- Your tasks -
• A. Answer these questions about the passage on borders and languages, which appears before the material, one answer per line:
(i) Where does the writer say they were born?
(ii) What does the passage say defined national borders during the 19th-century wave of nationalism?
(iii) Which ethnicity does the passage say was always separated between two crowns?
• B. Decide whether each statement agrees with the passage on borders and languages, found ahead of the material. For each one, answer yes or no and quote the words from the passage that settle it.
(i) Occitan was closer to Ligurian than to the French of Paris.
(ii) Brittany shared a single language across the duchy.
(iii) Artificial borders were drawn to follow ethnicity.
• C. Extend the passage on borders and languages, placed before the material, starting after its final line, the quoted remark about Napoleon.

No. I don't know why you would think that. Brittany was Gallo-Breton, and the two ethnicity almost cut the duchy in two. Two very, very different languages and ethnicity. I would know, i was born on the lingual border. Occitan was closer to Ligurian than to Paris' French, Normand was closer to London's, I would like to think that Liege was always speaking alsacian rather than French, and that Burgundy was speaking more French than the Armagnac Duchy was. The Basque ethnicity was always separated between two crowns (at least)
You know what defined the national borders during the nationnalism epidemic of the 19th century? Natural borders. And when none exist, you create artificial ones, not a all following ethnicity. Ukraine? Lithuania? Poland even? No natural borders => the borders cut with forests or swampsm not "ethnical divide" (or else eastern Europe would NOT look like this).
> Napoleon failed outside his borders whereas within France, it might have just worked for him.

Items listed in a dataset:
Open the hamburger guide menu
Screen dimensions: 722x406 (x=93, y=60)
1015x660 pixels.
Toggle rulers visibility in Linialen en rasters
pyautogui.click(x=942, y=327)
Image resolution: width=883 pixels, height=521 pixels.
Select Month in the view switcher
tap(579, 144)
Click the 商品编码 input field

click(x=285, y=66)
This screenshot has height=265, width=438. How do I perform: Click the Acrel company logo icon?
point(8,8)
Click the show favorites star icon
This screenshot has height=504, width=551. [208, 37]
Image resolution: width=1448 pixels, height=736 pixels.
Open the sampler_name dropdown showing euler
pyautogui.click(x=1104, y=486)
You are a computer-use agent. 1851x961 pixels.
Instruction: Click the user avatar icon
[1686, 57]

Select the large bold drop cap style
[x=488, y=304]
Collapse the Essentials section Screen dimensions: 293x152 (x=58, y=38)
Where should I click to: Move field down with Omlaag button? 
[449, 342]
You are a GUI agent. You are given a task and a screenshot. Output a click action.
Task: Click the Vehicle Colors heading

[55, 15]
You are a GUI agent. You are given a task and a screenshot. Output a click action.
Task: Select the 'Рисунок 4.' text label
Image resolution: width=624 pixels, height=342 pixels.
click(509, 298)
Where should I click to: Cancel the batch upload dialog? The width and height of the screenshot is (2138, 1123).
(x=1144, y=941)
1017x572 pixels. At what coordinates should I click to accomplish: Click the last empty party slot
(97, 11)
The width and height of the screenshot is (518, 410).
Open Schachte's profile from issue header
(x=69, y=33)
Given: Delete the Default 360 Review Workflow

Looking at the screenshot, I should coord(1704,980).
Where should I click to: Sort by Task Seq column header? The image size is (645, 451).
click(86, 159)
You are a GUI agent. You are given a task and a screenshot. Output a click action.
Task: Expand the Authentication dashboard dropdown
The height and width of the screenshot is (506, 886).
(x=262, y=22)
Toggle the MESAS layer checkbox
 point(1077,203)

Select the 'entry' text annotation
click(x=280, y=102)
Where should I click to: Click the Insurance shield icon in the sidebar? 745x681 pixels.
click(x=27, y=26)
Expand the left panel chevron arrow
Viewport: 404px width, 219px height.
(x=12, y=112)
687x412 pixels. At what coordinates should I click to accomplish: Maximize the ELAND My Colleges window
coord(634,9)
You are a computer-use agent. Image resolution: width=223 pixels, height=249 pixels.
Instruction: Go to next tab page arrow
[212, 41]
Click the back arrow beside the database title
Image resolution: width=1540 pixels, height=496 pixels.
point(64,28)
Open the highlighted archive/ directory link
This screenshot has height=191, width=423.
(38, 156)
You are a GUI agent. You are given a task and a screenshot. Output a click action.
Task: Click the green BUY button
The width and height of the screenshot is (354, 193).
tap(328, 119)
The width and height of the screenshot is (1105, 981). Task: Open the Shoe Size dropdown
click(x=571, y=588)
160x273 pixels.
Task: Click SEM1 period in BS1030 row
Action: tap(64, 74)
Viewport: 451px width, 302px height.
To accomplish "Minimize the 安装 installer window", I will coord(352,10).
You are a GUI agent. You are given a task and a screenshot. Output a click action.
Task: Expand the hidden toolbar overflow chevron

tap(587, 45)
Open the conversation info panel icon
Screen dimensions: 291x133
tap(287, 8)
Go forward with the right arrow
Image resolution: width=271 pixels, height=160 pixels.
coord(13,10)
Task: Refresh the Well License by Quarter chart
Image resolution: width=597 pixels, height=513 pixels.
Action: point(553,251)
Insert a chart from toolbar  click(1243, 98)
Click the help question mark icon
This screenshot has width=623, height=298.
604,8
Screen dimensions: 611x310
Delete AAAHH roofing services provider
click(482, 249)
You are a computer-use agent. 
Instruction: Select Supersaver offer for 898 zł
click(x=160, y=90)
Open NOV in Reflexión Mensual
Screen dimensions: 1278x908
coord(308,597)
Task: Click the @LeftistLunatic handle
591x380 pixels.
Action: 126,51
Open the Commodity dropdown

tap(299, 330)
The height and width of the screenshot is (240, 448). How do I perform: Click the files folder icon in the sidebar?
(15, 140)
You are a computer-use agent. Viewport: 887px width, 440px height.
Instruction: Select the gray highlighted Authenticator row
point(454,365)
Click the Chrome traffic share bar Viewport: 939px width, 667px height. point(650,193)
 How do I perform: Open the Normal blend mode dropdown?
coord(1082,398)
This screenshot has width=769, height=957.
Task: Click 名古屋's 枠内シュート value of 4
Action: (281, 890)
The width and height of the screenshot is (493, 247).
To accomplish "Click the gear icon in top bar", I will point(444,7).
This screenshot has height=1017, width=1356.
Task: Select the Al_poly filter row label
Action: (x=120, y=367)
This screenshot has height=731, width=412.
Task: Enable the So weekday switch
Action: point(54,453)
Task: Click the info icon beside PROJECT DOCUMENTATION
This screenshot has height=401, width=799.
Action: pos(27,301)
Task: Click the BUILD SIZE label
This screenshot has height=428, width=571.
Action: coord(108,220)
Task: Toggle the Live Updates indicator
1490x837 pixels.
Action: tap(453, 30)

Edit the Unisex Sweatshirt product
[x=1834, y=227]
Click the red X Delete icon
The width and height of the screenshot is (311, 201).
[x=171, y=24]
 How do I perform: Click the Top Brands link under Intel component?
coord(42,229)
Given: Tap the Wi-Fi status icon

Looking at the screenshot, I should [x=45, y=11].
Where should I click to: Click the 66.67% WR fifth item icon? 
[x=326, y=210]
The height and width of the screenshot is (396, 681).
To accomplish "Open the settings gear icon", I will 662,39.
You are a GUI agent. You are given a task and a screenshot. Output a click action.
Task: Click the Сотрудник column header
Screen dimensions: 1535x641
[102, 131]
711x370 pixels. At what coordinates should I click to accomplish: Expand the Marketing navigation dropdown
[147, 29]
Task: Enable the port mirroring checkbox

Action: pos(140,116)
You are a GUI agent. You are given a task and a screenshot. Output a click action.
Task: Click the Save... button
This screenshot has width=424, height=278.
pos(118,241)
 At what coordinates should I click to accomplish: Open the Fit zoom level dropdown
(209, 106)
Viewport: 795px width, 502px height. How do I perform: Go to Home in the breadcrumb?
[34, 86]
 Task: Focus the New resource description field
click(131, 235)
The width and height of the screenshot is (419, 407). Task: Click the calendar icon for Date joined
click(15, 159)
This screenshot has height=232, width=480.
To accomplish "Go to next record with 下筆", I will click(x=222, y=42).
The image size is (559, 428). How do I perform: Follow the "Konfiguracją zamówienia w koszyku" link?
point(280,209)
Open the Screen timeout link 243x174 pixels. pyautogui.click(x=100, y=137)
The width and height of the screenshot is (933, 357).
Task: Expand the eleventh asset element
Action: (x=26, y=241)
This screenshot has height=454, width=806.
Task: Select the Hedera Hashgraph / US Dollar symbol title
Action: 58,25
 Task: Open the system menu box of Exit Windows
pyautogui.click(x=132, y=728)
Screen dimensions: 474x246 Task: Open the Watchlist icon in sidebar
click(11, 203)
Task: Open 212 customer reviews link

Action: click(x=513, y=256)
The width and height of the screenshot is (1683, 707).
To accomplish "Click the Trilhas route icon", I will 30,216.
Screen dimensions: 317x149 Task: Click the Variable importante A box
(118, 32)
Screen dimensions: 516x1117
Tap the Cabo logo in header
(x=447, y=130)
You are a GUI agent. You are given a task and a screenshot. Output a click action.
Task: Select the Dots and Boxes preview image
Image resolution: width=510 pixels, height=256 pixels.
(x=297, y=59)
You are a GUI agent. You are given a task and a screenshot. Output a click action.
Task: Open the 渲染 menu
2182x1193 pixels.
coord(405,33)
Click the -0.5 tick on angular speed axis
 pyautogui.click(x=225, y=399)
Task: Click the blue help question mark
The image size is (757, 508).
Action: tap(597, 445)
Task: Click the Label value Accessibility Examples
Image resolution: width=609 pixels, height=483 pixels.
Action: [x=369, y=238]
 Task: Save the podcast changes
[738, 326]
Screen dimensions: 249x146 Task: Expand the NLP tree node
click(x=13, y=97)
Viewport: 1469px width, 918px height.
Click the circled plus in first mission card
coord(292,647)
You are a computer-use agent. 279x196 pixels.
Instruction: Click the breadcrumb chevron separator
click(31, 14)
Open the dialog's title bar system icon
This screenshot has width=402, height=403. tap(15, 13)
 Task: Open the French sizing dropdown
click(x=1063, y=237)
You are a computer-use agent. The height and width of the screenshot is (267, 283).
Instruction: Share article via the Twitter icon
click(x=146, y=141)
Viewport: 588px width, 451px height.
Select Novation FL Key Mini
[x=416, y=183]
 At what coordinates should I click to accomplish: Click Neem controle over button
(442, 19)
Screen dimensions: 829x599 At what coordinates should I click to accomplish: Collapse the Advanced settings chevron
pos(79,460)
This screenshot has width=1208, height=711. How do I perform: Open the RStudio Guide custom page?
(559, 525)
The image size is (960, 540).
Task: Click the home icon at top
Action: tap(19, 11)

- Results for the exercise -
• A.
(i) On the lingual border.
(ii) Natural borders.
(iii) The Basque ethnicity.

• B.
(i) Yes: "Occitan was closer to Ligurian than to Paris' French"
(ii) No: "Two very, very different languages and ethnicity."
(iii) No: "you create artificial ones, not a all following ethnicity"

• C.
Yes, and what was France looking like when he took power? How yeah, Savoy, Piedmont, Liguria are really French. As are the netherlands... It worked for him until he started to meddle into other kingdom's/Empire internal affairs.
> Greece is still Greece today after 2500 years, the borders are similar.
Yeah, no. The old Greece western borders stopped before that (linguistically at least), the northern border reached higher, as were the eastern borders. I know that Iran fancy themselve as persia successor, but let's be honest, their border follow more natural borders than the old Persian Empire.
If ethnocentrism were "as old as time", what about the Mughals? What about the Romans? What about the "King of Franc" ruling over a lot of non-Franc (a majority of non-Franc even)? And the Holy Roman empire? What about the Commonwealth of Poland? The truth is, ethnicity is a lot like language, and follow the same rules language used to do.